O QUE SE PEDE: Devolva, sem nenhuma alteração, o trecho do texto de origem que vai de "Depois de um" até "água e óleo.", inclusive.

TEXTO DE ORIGEM:
Depois de um tempo o cheiro era delicioso e a fome estava fazendo os estômagos
roncarem Jantaram antes das 17:30 que depois que escurecia era difícil fazer as
coisas. A iluminação era de vela feita em casa com limão, laranja, água e óleo.
Já estavam procurando um canto para se acomodarem quando escutaram barulho no
caminho. 3 homens apareceram com uma maca/cadeira de rodas no pátio.

CONTEÚDO DA LISTAGEM:
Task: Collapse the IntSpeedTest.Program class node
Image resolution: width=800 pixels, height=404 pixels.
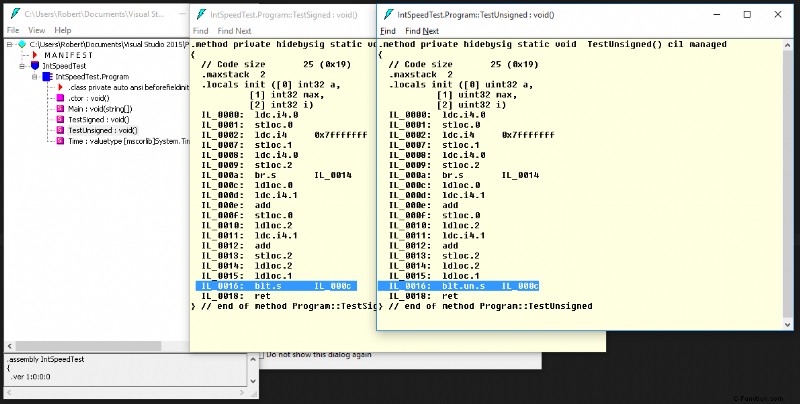Action: click(x=34, y=76)
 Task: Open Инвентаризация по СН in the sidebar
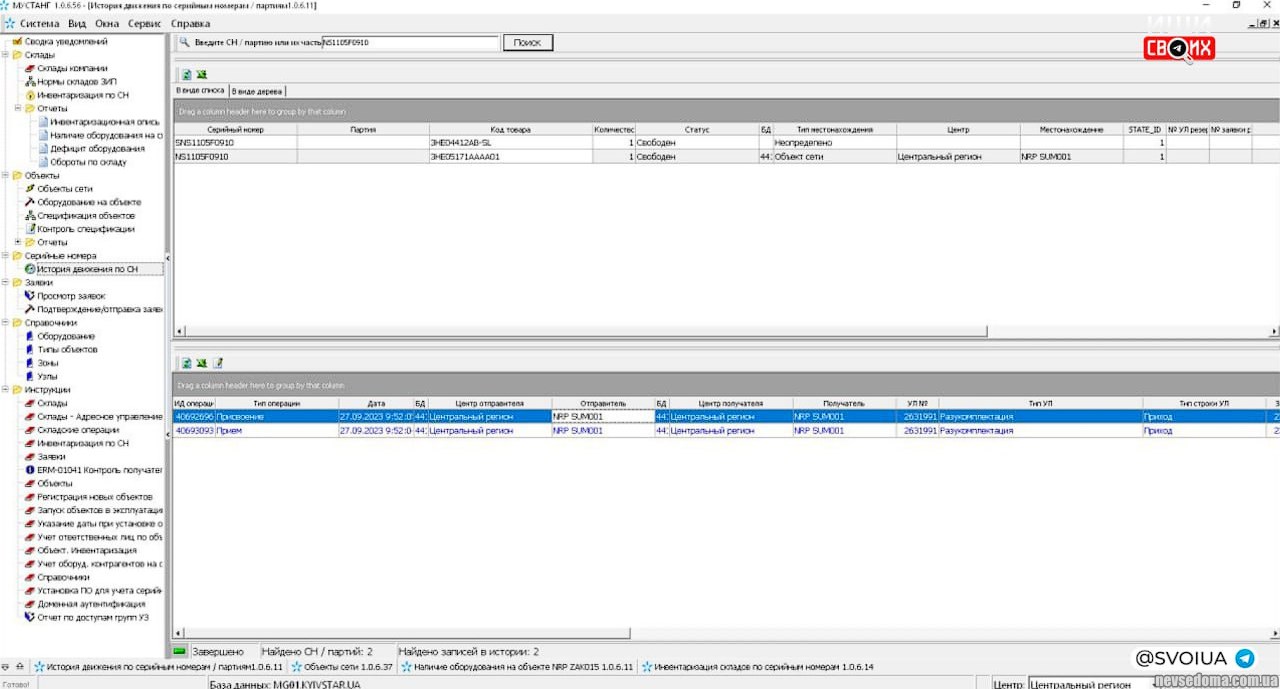pyautogui.click(x=82, y=95)
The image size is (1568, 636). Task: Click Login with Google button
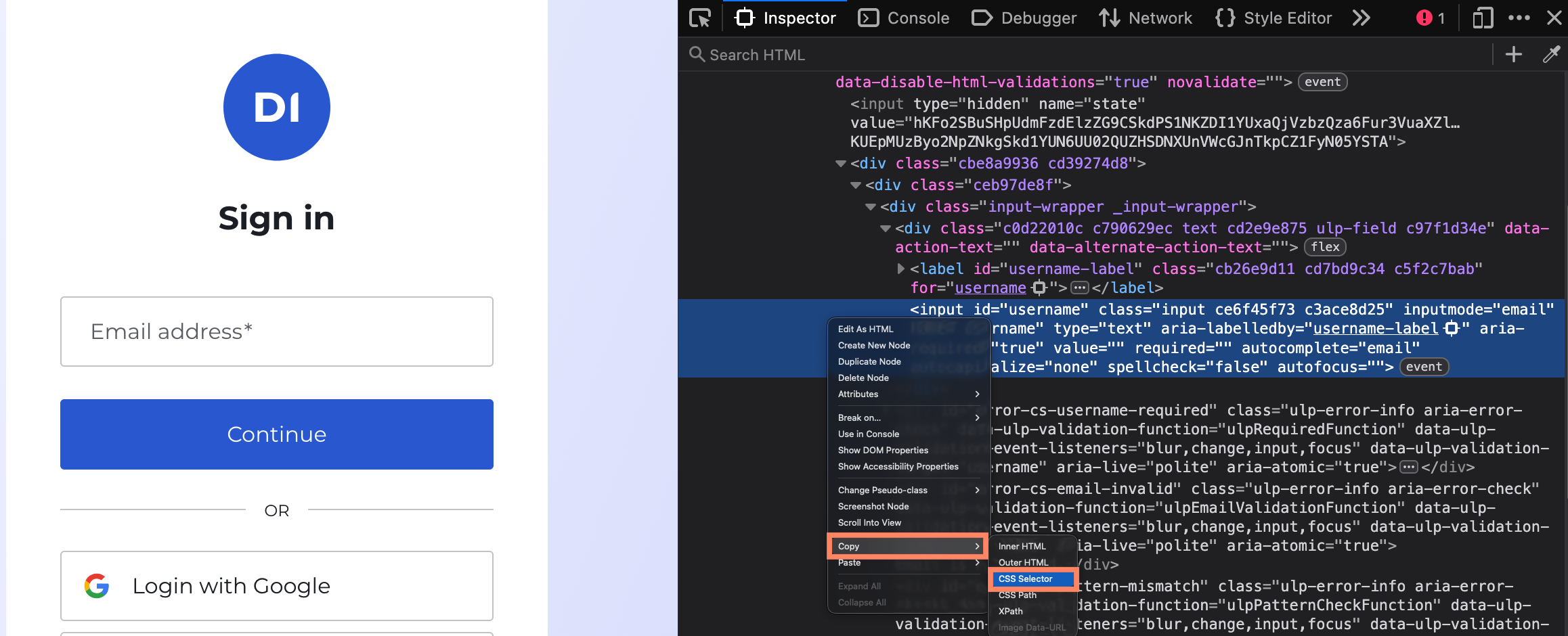(x=276, y=586)
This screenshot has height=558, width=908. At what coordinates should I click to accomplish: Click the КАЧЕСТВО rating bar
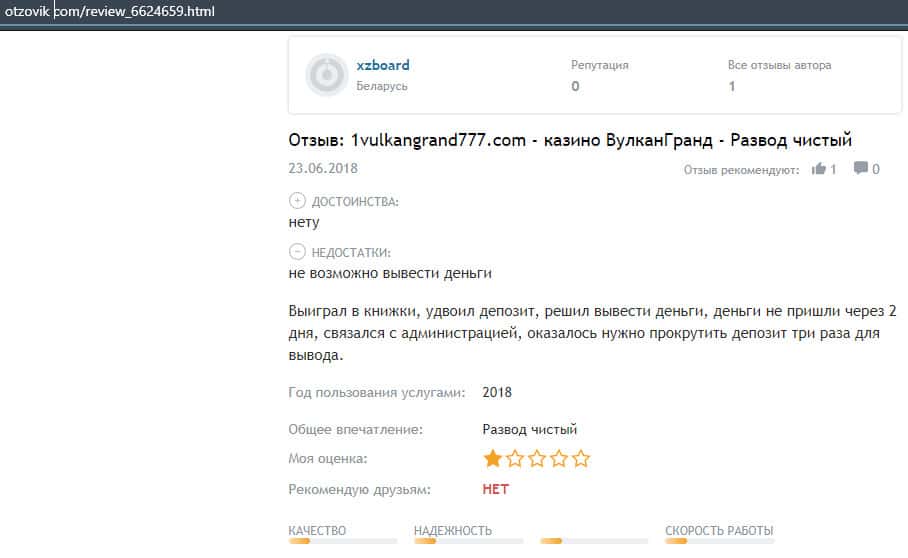(342, 541)
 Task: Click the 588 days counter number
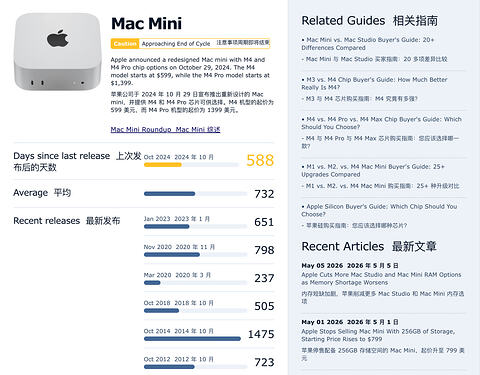click(260, 160)
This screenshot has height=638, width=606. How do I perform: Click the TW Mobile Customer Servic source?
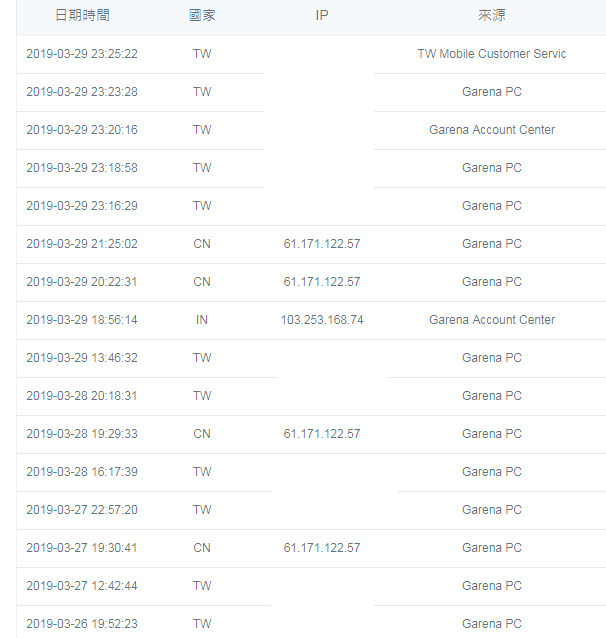click(492, 54)
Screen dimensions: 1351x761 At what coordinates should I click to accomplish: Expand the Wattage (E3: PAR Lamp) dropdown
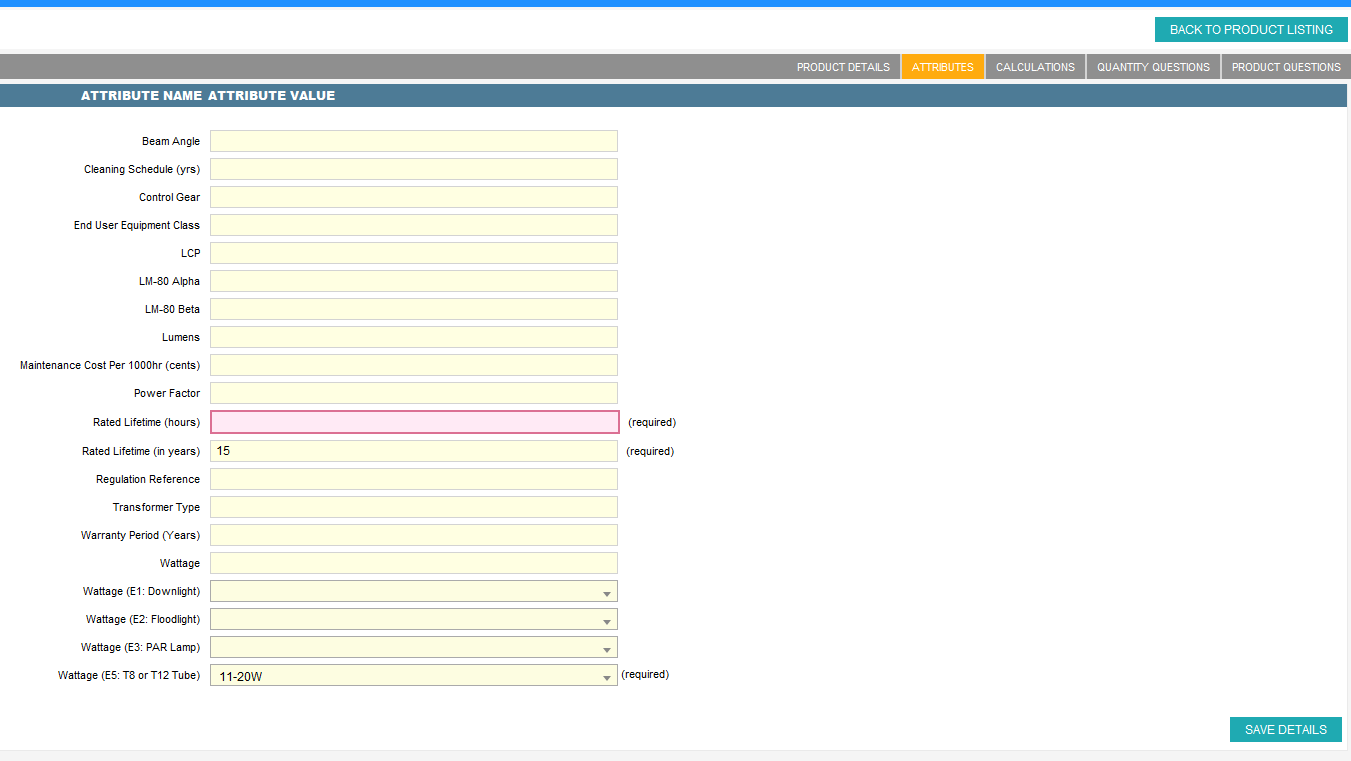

RESPOSTA DO EXERCÍCIO:
Depois de um tempo o cheiro era delicioso e a fome estava fazendo os estômagos
roncarem Jantaram antes das 17:30 que depois que escurecia era difícil fazer as
coisas. A iluminação era de vela feita em casa com limão, laranja, água e óleo.